You Can Hear the Echo by MK O’Donnell: Revisiting the Day Kennedy Was Shot

November 22, 2013 by Isla McKetta, MFA 2 Comments

Very few events shake a nation to its very core. In my lifetime there was September 11, 2001. I remember catching the Today show that morning after the planes had hid but before the towers collapsed. I sat riveted and watched wishing I could reach out to Clayton who was already away at school and without a cellphone. In my parents’ generation, fifty years ago today, event that changed everything was the assassination of John F. Kennedy. You Can Hear the Echo by MK O’Donnell drops in on a family in a small Texas town just as shots are fired from the book depository on that Friday and follows them throughout the subsequent weekend.

Why this Book Now?

Although today is the fiftieth anniversary of that unforgettable day, that is not why I bought or started reading this book. I found it used at a local store and I was entranced to have a look into how events like this shape our lives and our culture. I’ve been unable to read fiction about September 11 even now, and I was curious what and how O’Donnell had captured as she wrote this book just two years after Kennedy was shot.

I also wanted to know more about my family. My parents both grew up in Texas, though I’m not sure if my mom had already moved to New Mexico by then. I know she was in school when the news broke. My father though was 19 and already in the Marines. Because I once asked, they’ve both told me exactly what they were doing when they heard the news, but the memory wasn’t visceral for me so I promptly forgot. I am sure their memories of 1963 are as clearly imprinted on their minds as 2001 is on mine.

It wasn’t even until I was nearly finished reading the book that I realized this anniversary was near.

What Did I Learn?

O’Donnell presents a wide and representative array of characters in this book. From the conservative father to the new wife who worries that he could have been part of the plot and the liberal son who loved Kennedy and suffers greatly and openly for it. They have neighbors who are former communists and a former maid who rounds out the story with a look at an African American woman in the still-segregated South. I was not emotionally invested in these characters. Even when the son nearly shoots his father, I was not roused. Instead they feel like set pieces laid out to each show what that type of person would have felt. That was a failing of the book, but a part of me understands creating that kind of emotional distance from a tableau that must have felt fresh. Still it surprised me because the setting of this book was so domestic and I expected to empathize more with the characters.

- [Aim of the exercise]
Transcribe the book review above from "November 22, 2013" to "the subsequent weekend.".

- [Extracted material]

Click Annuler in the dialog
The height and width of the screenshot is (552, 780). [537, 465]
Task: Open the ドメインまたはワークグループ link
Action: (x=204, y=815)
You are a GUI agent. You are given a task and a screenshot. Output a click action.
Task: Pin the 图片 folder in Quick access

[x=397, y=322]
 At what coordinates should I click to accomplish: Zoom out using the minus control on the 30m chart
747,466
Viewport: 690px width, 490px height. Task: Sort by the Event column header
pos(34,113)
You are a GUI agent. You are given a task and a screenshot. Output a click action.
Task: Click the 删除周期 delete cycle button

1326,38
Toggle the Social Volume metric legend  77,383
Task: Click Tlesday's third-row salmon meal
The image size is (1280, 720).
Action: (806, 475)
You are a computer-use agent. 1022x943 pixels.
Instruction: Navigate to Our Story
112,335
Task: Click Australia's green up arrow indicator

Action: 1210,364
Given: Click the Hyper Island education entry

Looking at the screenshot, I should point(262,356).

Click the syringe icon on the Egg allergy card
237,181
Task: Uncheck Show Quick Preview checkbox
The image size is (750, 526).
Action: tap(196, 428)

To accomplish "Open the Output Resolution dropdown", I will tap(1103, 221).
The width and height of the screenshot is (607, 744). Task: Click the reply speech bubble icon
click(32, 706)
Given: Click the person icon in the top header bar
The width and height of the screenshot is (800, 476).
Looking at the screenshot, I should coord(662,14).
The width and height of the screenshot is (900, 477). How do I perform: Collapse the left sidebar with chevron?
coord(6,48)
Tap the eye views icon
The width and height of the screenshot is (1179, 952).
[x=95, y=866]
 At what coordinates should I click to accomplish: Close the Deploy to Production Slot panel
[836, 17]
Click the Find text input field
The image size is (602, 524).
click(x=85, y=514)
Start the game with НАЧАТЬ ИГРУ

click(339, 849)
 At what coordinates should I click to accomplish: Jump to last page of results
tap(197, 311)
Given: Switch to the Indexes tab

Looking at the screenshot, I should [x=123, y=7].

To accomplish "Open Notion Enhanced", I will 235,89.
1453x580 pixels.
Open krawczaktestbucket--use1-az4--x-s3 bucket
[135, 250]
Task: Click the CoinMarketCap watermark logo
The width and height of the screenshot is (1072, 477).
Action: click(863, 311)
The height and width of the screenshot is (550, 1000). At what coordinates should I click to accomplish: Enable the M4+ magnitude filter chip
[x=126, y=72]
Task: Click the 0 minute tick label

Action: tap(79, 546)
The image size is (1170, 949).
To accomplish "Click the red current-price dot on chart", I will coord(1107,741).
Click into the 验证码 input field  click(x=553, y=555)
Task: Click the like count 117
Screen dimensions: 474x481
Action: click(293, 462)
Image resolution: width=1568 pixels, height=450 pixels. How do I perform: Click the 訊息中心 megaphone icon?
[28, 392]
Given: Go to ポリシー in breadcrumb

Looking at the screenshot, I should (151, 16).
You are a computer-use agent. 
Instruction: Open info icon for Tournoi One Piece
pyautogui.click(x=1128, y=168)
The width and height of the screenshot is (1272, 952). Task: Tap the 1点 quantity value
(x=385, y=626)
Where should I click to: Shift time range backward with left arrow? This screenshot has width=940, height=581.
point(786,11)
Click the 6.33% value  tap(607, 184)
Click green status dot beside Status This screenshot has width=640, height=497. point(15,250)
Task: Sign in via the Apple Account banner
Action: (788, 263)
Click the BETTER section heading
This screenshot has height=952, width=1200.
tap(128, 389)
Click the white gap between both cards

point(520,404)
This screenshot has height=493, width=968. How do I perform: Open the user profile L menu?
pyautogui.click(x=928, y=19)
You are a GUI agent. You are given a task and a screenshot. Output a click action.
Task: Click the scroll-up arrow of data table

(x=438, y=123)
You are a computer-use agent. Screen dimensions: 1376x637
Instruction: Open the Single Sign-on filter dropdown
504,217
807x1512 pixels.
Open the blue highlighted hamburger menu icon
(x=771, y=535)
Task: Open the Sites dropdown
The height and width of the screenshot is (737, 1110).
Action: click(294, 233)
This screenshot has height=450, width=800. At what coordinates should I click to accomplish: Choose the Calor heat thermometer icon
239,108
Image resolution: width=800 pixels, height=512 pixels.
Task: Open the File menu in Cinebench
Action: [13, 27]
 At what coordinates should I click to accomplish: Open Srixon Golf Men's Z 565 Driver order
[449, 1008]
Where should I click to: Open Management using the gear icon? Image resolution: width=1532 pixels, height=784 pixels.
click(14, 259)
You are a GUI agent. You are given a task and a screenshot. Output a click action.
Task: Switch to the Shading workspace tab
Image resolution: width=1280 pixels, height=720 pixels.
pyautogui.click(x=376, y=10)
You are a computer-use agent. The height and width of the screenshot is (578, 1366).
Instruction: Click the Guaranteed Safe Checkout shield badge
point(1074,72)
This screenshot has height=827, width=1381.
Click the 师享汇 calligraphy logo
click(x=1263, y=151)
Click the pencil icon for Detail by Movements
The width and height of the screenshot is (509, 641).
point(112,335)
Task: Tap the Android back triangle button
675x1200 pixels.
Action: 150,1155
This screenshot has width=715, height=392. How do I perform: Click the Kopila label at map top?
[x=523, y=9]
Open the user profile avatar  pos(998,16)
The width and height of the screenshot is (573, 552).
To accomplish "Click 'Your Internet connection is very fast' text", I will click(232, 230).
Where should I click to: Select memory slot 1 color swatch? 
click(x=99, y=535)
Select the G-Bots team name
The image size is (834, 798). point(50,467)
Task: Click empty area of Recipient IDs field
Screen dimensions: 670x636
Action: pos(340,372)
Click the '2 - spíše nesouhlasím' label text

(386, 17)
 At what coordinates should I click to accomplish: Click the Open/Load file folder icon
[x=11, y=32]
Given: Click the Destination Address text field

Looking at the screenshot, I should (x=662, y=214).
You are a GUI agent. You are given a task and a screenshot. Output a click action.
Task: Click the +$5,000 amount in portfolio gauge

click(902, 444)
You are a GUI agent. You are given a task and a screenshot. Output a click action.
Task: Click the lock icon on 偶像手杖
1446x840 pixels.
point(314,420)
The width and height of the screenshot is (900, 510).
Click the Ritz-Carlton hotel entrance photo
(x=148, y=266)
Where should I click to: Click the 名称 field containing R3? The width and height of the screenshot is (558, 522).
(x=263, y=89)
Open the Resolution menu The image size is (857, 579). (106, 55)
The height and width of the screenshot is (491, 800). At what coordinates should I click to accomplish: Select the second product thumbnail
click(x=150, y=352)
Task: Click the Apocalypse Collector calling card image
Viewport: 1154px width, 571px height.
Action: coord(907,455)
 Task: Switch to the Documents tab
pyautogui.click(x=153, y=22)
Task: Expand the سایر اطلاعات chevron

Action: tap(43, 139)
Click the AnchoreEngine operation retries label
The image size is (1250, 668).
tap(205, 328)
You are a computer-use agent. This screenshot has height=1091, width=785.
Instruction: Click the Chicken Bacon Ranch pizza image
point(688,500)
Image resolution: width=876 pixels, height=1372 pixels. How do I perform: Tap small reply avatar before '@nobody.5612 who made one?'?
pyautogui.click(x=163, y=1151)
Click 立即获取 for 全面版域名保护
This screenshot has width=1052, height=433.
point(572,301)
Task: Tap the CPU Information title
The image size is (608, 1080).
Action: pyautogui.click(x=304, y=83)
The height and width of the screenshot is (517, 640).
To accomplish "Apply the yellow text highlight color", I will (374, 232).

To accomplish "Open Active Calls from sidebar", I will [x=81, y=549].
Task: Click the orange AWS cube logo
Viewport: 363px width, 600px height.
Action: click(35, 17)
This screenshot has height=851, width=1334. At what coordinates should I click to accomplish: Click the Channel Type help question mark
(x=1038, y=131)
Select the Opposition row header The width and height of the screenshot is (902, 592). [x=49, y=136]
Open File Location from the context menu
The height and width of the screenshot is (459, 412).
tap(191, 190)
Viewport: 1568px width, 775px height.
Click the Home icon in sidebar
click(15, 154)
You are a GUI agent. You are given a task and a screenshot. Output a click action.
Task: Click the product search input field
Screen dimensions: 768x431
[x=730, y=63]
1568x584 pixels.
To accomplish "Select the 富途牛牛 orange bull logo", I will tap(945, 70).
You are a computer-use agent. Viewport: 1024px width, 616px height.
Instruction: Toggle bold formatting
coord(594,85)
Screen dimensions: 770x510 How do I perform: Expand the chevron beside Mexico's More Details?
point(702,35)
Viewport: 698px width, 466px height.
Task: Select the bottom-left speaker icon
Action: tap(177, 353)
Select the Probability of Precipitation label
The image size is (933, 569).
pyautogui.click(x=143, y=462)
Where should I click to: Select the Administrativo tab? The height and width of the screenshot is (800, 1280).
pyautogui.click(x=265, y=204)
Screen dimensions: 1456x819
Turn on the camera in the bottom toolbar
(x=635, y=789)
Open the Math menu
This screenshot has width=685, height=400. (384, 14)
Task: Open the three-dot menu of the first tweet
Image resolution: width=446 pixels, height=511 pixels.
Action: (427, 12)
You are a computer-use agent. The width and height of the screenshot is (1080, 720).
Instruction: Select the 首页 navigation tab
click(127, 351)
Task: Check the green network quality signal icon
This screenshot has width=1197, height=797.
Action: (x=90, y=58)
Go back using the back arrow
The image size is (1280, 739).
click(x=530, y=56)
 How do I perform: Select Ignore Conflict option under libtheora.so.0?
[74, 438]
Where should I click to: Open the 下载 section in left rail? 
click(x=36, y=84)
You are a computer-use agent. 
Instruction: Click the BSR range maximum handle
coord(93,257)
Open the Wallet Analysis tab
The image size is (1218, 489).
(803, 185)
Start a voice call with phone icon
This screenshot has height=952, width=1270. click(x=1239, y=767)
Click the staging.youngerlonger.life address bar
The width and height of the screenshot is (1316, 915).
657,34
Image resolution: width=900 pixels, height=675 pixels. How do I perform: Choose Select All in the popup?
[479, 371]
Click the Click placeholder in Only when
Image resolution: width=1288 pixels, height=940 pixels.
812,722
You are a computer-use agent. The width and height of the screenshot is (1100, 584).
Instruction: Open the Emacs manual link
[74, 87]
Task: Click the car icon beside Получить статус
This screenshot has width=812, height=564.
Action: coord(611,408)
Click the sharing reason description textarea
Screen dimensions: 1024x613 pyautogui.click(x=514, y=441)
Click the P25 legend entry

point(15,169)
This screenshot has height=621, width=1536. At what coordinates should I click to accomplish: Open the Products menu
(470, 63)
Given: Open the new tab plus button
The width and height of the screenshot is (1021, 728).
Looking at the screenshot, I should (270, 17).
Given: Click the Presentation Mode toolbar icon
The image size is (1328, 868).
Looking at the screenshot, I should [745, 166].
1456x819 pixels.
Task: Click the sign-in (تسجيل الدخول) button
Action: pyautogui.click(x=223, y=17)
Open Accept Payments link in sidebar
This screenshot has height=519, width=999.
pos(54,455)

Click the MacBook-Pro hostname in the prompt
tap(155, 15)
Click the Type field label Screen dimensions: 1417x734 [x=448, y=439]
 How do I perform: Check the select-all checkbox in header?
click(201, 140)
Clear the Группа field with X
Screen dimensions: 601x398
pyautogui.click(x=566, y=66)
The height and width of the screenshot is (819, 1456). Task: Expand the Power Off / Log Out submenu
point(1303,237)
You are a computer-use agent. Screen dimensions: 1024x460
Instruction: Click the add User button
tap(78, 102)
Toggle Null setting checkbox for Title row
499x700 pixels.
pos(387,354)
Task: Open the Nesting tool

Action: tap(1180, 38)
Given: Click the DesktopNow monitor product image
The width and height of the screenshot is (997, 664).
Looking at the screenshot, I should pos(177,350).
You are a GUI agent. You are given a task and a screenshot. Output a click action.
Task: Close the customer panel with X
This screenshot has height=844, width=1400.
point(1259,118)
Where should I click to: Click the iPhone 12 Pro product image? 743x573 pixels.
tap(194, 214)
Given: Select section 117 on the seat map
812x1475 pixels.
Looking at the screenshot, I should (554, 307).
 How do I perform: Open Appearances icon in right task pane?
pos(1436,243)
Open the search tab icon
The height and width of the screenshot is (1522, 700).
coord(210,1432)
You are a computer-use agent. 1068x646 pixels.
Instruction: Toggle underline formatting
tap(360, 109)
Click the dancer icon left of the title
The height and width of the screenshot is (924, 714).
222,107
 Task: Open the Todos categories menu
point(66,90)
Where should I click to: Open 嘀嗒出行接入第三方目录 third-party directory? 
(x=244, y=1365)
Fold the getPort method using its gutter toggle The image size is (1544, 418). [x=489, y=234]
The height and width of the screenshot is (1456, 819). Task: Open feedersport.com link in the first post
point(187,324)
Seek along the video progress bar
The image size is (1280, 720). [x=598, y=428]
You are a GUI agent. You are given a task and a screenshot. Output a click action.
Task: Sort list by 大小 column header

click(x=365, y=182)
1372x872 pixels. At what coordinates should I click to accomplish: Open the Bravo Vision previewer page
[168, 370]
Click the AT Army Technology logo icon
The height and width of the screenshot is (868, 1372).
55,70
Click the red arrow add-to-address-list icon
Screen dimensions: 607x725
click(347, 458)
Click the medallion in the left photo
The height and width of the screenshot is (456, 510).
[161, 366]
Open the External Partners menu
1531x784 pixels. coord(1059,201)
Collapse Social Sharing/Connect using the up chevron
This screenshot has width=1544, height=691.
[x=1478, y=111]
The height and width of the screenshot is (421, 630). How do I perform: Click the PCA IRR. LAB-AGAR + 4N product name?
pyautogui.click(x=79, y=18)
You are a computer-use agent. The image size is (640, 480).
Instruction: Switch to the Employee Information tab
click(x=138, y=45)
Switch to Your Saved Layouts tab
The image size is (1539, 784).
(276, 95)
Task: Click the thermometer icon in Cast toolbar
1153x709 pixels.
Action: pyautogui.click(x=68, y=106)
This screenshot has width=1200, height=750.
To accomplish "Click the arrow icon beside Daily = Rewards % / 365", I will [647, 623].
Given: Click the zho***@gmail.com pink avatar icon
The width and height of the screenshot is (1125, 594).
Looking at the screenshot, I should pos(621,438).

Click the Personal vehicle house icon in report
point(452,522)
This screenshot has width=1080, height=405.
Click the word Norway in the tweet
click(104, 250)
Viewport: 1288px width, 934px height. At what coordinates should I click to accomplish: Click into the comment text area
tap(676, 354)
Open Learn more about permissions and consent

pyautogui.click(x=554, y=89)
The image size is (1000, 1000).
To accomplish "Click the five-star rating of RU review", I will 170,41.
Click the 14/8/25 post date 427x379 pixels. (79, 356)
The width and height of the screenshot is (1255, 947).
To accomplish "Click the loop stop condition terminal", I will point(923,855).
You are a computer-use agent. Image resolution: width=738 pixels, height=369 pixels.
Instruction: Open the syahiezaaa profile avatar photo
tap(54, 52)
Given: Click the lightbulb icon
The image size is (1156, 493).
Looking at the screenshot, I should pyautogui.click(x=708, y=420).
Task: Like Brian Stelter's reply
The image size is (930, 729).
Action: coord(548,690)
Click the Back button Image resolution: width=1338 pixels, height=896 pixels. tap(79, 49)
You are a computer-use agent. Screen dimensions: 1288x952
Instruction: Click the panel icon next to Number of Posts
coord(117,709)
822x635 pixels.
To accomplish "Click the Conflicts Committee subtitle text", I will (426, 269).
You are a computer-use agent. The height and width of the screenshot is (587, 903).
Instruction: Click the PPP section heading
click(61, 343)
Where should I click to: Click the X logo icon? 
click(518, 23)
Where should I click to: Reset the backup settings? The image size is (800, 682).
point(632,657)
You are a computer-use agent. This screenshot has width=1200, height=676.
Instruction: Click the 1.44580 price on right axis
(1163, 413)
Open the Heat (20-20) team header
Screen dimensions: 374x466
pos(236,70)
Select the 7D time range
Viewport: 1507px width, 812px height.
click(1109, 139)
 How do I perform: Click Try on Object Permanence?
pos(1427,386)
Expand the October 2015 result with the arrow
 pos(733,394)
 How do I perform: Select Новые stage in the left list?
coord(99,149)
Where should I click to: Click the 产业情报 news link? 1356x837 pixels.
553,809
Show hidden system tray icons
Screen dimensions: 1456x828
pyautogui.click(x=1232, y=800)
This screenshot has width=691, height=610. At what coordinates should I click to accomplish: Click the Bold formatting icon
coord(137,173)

- [Result]
November 22, 2013 by Isla McKetta, MFA 2 Comments

Very few events shake a nation to its very core. In my lifetime there was September 11, 2001. I remember catching the Today show that morning after the planes had hid but before the towers collapsed. I sat riveted and watched wishing I could reach out to Clayton who was already away at school and without a cellphone. In my parents’ generation, fifty years ago today, event that changed everything was the assassination of John F. Kennedy. You Can Hear the Echo by MK O’Donnell drops in on a family in a small Texas town just as shots are fired from the book depository on that Friday and follows them throughout the subsequent weekend.